**WHAT IS EXPECTED:** Your answer should hold all lines of the entries that include the word "legend".

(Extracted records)
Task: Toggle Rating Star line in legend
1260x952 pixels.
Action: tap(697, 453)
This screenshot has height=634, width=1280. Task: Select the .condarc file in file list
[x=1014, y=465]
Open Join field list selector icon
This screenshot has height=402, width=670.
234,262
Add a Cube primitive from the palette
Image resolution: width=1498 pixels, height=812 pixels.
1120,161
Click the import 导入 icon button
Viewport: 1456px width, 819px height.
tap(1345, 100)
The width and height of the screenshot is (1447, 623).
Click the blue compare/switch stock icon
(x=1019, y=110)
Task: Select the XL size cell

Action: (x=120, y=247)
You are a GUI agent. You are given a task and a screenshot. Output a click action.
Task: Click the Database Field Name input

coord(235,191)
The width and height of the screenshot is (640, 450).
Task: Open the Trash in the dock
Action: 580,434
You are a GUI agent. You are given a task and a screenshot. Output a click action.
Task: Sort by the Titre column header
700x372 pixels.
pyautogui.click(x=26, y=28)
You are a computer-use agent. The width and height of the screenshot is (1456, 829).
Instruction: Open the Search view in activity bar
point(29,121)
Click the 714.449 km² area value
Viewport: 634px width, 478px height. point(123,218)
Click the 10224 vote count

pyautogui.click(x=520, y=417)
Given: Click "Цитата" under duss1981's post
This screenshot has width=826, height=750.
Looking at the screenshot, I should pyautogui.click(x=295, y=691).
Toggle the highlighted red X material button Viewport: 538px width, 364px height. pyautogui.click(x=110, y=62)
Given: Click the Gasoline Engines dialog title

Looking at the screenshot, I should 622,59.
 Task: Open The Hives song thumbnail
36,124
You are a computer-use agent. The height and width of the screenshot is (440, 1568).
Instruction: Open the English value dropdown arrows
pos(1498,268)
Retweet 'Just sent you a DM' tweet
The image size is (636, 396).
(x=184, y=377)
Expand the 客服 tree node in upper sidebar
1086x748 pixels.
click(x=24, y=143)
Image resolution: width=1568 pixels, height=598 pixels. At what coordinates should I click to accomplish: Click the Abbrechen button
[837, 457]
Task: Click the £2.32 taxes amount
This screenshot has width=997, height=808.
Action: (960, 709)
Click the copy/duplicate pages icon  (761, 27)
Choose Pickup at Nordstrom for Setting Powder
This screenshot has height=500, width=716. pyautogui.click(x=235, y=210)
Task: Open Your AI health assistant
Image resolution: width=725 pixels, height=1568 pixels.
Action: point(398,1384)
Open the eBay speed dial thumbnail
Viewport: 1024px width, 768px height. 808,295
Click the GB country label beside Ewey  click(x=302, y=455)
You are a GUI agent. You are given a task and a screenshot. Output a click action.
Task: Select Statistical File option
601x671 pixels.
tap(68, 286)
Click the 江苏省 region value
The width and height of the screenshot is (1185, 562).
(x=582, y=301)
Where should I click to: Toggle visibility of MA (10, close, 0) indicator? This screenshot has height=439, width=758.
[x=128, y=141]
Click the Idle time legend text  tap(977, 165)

**WRITTEN SOLUTION:**
Task: Toggle Rating Star line in legend
Click the Idle time legend text  tap(977, 165)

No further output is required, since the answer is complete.